GPO and Library Of Congress to digitize historic documents
Thursday, February 17, 2011
Press release from the issuing company
Washington - The U.S. Government Printing Office (GPO) and Library of Congress (LOC) are collaborating to digitize some of our nation's most important legal and legislative documents after receiving approval from the Joint Committee on Printing (JCP). The digitization project will include the public and private laws, and proposed constitutional amendments passed by Congress as published in the official Statutes at Large from 1951-2002. GPO and LOC will also work on digitizing official debates of Congress from the permanent volumes of the Congressional Record from 1873-1998. These laws and documents will be authenticated and available to the public on GPO's Federal Digital System (FDsys) and the Library of Congress's THOMAS legislative information system.

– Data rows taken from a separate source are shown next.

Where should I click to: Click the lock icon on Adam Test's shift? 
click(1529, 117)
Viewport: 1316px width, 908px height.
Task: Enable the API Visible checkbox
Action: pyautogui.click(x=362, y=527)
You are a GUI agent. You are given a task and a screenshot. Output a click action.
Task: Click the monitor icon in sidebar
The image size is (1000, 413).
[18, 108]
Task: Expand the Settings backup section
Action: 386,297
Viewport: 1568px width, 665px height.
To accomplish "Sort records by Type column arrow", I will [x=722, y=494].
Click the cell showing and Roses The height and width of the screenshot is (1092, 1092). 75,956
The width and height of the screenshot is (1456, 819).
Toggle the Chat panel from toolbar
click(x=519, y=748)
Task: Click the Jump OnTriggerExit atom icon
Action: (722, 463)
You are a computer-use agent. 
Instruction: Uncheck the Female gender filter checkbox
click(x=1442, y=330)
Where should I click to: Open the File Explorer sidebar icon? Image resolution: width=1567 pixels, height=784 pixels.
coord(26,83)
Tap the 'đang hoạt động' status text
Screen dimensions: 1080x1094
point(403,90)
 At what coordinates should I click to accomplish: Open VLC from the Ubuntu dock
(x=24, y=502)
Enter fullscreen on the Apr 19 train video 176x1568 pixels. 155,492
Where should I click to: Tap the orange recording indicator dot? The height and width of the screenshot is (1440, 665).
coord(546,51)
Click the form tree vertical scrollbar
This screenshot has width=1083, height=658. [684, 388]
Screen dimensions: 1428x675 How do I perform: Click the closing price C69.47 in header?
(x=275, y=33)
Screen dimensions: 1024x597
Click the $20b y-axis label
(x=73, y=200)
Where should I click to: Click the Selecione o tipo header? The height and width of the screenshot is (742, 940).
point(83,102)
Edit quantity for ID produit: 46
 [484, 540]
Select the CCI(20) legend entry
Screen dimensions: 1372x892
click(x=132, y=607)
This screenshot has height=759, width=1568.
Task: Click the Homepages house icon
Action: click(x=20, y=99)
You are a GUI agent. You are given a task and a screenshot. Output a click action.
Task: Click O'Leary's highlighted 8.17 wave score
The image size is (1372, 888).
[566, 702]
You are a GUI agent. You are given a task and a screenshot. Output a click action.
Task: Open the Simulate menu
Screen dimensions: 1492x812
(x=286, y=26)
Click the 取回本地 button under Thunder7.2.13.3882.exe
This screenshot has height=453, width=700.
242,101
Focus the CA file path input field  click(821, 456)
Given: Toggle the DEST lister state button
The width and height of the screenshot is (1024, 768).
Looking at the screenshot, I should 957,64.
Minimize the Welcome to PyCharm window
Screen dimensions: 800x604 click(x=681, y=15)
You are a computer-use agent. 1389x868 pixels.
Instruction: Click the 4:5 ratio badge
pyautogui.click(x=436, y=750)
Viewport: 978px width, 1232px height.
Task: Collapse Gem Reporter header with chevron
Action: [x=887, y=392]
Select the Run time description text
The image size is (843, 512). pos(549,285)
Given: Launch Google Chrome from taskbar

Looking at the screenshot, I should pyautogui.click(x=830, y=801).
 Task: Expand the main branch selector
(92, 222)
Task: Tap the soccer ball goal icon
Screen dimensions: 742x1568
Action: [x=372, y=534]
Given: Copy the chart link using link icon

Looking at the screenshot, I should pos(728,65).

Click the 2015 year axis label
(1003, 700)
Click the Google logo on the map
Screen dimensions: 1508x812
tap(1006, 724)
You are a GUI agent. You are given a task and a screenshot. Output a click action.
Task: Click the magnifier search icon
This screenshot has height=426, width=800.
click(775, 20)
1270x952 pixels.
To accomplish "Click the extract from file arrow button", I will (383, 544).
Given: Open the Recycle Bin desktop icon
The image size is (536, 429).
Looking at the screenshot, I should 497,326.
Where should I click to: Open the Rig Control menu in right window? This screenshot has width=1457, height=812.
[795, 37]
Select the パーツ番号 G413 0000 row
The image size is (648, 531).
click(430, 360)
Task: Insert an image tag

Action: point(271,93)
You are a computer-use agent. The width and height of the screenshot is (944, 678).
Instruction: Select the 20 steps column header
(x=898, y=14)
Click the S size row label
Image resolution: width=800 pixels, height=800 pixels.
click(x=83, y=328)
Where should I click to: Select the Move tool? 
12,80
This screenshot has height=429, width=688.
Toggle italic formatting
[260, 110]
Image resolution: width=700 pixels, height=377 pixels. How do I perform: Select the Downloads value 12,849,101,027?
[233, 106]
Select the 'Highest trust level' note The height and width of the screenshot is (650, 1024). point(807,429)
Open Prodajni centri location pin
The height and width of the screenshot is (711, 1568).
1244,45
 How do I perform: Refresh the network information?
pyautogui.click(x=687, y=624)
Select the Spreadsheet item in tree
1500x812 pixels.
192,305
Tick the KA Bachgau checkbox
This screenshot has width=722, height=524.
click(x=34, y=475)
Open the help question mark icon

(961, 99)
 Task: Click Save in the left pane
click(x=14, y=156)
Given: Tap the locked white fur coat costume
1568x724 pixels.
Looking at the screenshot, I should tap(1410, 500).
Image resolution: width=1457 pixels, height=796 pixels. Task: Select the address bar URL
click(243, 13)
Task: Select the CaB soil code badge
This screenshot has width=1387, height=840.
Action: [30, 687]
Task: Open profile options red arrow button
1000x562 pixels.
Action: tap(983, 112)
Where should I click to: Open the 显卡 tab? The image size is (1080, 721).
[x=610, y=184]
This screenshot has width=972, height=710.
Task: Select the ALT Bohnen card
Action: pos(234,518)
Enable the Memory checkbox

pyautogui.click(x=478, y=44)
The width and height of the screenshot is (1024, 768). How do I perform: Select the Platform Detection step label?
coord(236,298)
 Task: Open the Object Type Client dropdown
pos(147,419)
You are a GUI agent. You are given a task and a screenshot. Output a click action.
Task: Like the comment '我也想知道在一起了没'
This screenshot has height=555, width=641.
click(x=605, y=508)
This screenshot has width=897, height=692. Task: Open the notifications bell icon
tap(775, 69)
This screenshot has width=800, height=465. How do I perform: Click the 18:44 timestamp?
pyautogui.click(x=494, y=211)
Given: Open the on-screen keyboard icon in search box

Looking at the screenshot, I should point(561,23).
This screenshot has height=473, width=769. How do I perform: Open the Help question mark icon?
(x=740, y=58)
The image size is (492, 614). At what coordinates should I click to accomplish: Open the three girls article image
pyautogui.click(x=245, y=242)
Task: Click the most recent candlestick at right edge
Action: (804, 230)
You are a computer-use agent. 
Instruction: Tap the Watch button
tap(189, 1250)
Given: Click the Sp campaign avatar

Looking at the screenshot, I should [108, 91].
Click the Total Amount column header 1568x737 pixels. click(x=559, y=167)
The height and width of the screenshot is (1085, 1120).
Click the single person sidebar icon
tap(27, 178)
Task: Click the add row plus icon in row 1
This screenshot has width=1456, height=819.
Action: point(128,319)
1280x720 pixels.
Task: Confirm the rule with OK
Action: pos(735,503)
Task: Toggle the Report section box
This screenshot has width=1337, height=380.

GPO and LOC have also been given approval by JCP on a project to provide enhanced public online access to the Constitution of the United States: Analysis and Interpretation (CONAN), a Senate Document that analyzes Supreme Court cases relevant to the Constitution. The project involves creating an enhanced version of CONAN, where updates to the publication will be made available on FDsys as soon as they are prepared. In addition to more timely access to these updates, new online features will also be added, including greater ease of searching and authentication.
GPO authenticates the documents on FDsys by digital signature. These authenticated documents are also available on the Library's THOMAS system. This signature assures the public that the document has not been changed or altered since receipt by GPO. A digital signature, viewed through the GPO Seal of Authenticity, verifies the document's integrity and authenticity.
"GPO has been Keeping America Informed on the three branches of the Federal Government for 150 years. It is the agency's goal to provide Americans with access to Government documents and we are excited to add historic, landmark congressional documents to our digital repository," said Superintendent of Documents Mary Alice Baish.